Economics: Yet another inertial budget to nowhere

MEXICO - Report 16 Nov 2020 by Mauricio Gonzalez and Francisco González

The erosion of public finance accelerated over the course of the third quarter, with numbers especially alarming as of September, the most recent month for which we have results. Even as the tax authority stepped up efforts to energetically impose "administrative" measures — formally legal, but in most instances applied in a coercive manner — on major businesses to settle supposed tax debts from as far back as 2015, budgetary revenues fell a real annual 8.5% in the most recent quarter as a 3.4% rise in the non petroleum component was engulfed by a 45.7% plunge in petroleum income. The government responded by trying to contain the expansion of public spending seen during the first six months, but the resulting cuts have failed to avert a fiscal deficit rebound and a new surge in public debt.

With the pandemic and debilitated state of economic activity greatly reducing tax revenues, the government of President López Obrador continues to draw from the same policy pallet it has deployed since day one.
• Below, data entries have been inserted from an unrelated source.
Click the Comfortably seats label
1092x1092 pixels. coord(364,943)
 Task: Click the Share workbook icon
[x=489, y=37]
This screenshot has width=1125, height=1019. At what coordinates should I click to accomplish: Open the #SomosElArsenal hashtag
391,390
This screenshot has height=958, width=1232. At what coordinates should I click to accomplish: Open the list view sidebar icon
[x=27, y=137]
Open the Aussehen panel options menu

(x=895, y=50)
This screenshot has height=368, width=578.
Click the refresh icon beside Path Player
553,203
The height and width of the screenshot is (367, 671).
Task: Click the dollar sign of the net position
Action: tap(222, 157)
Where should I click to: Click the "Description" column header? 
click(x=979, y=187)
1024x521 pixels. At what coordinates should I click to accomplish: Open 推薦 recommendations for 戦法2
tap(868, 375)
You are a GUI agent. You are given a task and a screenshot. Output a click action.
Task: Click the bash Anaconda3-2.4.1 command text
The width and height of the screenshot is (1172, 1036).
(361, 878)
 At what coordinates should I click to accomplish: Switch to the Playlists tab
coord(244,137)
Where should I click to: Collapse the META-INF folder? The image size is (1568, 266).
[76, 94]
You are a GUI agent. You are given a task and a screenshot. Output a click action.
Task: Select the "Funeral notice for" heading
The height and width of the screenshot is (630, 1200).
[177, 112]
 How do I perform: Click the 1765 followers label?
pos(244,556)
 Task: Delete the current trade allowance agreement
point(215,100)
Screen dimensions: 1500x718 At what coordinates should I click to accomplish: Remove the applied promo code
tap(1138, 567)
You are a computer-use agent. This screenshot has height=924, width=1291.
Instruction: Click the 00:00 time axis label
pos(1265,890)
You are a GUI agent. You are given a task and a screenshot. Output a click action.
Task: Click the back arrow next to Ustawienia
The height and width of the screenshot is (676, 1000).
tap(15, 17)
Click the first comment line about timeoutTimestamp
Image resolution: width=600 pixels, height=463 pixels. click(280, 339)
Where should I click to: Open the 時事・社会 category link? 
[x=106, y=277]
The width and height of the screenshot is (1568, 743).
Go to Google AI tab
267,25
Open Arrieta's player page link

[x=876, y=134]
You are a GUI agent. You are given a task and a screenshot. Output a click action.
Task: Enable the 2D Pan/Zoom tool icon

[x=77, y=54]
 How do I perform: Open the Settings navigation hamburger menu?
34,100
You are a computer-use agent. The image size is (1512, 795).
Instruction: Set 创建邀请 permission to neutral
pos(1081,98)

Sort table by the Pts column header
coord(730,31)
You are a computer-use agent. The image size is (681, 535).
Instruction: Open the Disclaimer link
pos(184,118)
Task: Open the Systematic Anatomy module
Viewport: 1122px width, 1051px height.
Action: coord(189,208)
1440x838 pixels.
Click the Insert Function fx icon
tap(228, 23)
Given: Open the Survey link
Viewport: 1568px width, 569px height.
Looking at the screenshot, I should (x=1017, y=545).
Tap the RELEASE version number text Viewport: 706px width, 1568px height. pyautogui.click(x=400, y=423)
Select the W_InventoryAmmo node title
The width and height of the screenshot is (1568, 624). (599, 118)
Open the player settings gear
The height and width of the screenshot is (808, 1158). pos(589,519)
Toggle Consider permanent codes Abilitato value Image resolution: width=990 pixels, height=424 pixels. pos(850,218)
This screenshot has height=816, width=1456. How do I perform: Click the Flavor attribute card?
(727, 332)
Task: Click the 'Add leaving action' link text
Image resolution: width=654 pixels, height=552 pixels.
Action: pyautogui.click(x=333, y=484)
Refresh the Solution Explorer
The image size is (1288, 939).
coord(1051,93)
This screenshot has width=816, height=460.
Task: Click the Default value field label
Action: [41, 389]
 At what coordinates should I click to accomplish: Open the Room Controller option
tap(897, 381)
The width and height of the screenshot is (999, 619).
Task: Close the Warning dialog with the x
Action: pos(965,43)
Even as it depletes every available reserve fund no matter the contingency it was established for, it ignores the need for sustainable revenue sources that can only come from a fiscal reform.

We can expect more of the same after the administration’s congressional leaders managed to pass the Finance Ministry’s 2021 budget proposals, hardly taking notice of the more than 1,000 reservations expressed by other members of Congress. One exception was the proposal to empower fiscal authorities to record images and electronic files to document goods and other assets present at any tax address, which the Morena leadership withdrew after it proved highly unpopular.

Each and every line of the finance ministry’s quantitative revenue and expenditure projections passed without even the slightest adjustment. It is clear that the government remains wed to its strategy of offsetting each and every revenue shortfall amid the current economic recession with administrative cuts, while leaving its priority projects and social programs intact.